After simplifying, we found that the general term of the series is $$a_n = \left(\dfrac{7}{25}\right)^n$$.
This form indicates that the series is a geometric series. A geometric series is characterized by a constant ratio between successive terms, known as the common ratio.
Let's list the first few terms of the series to illustrate:
When $$n=1$$, the first term is $$\left(\dfrac{7}{25}\right)^1 = \dfrac{7}{25}$$.
When $$n=2$$, the second term is $$\left(\dfrac{7}{25}\right)^2 = \dfrac{7^2}{25^2} = \dfrac{49}{625}$$.
When $$n=3$$, the third term is $$\left(\dfrac{7}{25}\right)^3 = \dfrac{7^3}{25^3} = \dfrac{343}{15625}$$.
Notice that to get from the first term to the second term, we multiply by $$\dfrac{7}{25}$$ (e.g., $$\dfrac{7}{25} \times \dfrac{7}{25} = \dfrac{49}{625}$$). Similarly, from the second to the third, we multiply by $$\dfrac{7}{25}$$.
Therefore, the common ratio, $$r$$, of this geometric series is $$\dfrac{7}{25}$$.

**step4** Applying the Geometric Series Test

To determine the convergence or divergence of a geometric series, we use the Geometric Series Test.

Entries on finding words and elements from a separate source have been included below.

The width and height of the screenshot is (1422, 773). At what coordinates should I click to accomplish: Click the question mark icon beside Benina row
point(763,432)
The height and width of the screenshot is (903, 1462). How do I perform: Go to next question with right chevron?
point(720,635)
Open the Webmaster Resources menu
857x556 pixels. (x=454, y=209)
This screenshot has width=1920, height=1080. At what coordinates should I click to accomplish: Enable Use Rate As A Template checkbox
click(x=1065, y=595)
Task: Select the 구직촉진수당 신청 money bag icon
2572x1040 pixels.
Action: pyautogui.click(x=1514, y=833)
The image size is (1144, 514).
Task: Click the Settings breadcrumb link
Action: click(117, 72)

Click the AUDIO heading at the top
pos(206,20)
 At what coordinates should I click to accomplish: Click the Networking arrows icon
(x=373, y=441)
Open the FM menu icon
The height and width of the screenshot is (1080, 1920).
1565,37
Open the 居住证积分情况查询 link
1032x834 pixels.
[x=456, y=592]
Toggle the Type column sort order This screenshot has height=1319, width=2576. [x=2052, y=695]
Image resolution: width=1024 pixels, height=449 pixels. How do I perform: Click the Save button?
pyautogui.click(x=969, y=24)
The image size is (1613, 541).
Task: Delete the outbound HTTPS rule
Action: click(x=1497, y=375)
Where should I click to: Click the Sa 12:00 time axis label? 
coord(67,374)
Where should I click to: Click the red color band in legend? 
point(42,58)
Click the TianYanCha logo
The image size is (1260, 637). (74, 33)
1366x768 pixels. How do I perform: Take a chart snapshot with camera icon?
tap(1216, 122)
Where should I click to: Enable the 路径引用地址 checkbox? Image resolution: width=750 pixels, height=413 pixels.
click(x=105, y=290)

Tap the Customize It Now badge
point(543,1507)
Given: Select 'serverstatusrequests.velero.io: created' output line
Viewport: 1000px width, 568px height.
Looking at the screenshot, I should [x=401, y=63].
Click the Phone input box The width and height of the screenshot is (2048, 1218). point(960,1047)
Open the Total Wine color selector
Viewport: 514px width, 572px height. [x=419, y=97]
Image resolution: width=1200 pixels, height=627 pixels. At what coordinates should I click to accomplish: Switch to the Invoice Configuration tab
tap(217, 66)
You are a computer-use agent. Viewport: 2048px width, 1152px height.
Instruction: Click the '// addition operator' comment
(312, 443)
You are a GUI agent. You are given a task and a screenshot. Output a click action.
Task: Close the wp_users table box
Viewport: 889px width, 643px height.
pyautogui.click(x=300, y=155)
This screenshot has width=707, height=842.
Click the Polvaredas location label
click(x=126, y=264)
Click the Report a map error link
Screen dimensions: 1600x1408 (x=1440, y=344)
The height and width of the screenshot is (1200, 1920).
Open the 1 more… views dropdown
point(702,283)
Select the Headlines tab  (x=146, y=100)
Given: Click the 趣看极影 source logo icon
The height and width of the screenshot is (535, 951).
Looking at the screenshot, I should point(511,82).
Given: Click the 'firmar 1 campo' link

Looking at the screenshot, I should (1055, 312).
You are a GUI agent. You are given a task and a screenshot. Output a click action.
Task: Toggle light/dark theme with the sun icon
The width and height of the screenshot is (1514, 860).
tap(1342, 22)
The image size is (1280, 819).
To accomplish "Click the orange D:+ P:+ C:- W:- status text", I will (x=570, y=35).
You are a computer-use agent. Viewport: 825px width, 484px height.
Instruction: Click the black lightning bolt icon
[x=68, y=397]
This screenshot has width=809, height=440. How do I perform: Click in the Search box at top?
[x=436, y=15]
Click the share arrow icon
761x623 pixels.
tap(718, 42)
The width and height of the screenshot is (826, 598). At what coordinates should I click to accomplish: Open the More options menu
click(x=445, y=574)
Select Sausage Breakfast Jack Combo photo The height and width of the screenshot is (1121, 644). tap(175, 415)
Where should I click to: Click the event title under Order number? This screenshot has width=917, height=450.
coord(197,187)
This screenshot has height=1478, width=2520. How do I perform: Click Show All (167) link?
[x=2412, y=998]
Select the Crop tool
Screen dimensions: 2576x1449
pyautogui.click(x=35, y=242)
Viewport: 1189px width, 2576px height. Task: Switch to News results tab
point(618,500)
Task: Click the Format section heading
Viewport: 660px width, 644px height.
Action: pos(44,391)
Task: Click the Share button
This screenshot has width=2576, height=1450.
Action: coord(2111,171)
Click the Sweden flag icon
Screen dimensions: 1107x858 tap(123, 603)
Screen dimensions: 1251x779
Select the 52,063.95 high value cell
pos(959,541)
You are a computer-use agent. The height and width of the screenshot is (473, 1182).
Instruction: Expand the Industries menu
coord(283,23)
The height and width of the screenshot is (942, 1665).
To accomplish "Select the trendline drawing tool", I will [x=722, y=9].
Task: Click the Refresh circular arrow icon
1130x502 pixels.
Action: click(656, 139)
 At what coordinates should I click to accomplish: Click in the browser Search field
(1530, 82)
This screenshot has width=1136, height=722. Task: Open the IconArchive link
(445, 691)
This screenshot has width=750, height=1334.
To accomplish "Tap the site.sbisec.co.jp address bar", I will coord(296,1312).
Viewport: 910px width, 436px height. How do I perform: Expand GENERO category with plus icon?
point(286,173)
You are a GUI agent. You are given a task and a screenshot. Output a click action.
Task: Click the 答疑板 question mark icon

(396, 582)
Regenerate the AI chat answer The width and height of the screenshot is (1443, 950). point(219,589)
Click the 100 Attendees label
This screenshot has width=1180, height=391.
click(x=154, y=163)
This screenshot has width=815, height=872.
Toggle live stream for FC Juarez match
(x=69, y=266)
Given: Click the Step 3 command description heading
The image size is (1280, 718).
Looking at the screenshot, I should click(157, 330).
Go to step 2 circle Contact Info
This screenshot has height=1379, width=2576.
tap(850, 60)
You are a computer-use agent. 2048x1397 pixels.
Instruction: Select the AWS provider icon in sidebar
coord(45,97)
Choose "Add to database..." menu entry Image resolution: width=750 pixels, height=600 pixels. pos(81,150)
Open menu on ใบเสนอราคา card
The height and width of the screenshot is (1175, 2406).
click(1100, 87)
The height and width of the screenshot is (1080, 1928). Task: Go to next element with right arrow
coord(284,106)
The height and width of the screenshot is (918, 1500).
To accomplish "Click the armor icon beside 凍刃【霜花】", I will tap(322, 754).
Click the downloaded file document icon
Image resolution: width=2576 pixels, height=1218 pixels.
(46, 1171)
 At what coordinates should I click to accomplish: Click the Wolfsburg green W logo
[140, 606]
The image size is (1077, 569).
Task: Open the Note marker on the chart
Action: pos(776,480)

This test is a fundamental tool for geometric series.
The Geometric Series Test states that:
1. A geometric series converges if the absolute value of its common ratio $$|r|$$ is strictly less than 1 (i.e., $$|r| < 1$$).
2. A geometric series diverges if the absolute value of its common ratio $$|r|$$ is greater than or equal to 1 (i.e., $$|r| \ge 1$$).
In our case, the common ratio $$r = \dfrac{7}{25}$$.
Now, let's calculate the absolute value of $$r$$:
$$|r| = \left|\dfrac{7}{25}\right| = \dfrac{7}{25}$$.

**step5** Determining convergence or divergence based on the test

We need to compare the absolute value of the common ratio, which is $$\dfrac{7}{25}$$, with 1.
Consider the fraction $$\dfrac{7}{25}$$. Since the numerator $$7$$ is less than the denominator $$25$$, the value of the fraction is less than 1.
So, we have $$|r| = \dfrac{7}{25} < 1$$.
According to the Geometric Series Test, since the absolute value of the common ratio is less than 1, the series converges.